====== Material provided

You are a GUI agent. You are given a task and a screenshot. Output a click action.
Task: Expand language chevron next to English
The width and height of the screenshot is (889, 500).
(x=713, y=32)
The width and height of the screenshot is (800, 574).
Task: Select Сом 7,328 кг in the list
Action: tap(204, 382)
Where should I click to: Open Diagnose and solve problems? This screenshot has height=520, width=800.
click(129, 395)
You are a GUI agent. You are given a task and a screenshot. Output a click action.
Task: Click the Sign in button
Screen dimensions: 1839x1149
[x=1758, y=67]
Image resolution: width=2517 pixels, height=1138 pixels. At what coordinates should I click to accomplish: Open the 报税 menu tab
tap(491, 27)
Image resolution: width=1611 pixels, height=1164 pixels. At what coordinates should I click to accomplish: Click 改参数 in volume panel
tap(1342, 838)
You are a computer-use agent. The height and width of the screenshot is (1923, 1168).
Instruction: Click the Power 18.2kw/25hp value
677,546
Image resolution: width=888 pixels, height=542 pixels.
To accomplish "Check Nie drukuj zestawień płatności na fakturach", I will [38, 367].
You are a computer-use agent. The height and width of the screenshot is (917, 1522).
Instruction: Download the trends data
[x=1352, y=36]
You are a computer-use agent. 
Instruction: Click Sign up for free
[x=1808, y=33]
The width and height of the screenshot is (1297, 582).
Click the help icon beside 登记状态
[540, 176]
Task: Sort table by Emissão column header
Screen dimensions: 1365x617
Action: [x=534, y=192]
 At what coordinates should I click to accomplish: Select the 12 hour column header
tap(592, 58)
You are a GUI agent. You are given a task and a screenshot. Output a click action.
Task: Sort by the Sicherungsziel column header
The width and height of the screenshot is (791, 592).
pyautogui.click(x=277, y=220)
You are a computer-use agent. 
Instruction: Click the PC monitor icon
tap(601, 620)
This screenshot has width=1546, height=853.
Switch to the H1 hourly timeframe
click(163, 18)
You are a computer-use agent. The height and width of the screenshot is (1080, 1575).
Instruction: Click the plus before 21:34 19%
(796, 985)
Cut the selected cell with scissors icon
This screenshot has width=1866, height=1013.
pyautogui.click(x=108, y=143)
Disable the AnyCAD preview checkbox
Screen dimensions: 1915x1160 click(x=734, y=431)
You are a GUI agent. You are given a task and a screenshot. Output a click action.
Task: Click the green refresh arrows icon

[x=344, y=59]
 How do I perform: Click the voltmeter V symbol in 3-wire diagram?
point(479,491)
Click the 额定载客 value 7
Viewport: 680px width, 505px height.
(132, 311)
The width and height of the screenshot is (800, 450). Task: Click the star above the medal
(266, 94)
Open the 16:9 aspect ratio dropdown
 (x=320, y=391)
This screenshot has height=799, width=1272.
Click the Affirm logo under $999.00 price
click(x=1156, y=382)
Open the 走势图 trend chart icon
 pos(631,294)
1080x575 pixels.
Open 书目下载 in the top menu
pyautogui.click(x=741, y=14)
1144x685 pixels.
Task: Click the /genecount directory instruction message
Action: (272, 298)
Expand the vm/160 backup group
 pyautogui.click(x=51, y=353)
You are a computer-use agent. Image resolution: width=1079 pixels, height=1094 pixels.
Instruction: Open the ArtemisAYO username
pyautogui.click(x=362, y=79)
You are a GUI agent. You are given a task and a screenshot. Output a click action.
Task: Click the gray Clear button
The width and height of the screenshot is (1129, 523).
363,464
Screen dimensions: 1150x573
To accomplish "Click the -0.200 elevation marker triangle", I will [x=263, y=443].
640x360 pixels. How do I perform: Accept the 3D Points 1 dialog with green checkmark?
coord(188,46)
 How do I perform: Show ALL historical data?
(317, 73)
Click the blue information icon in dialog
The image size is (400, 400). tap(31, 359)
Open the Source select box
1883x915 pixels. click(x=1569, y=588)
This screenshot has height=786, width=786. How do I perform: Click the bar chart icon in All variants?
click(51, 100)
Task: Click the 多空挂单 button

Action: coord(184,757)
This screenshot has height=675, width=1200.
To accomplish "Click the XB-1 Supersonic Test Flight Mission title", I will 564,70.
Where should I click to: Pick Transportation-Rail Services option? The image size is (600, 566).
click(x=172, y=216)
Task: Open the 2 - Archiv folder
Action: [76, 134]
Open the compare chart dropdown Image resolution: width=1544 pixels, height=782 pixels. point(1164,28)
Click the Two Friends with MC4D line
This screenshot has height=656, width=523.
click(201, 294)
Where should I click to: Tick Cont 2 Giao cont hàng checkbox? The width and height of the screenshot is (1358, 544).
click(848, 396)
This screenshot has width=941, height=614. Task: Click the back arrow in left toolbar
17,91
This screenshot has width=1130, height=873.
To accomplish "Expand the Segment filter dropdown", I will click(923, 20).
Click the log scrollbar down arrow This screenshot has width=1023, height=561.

============

> _What this task involves_
In the preceding records, how many lines include the word "computer"? Reply with the number only.

> _Solution to this problem_
6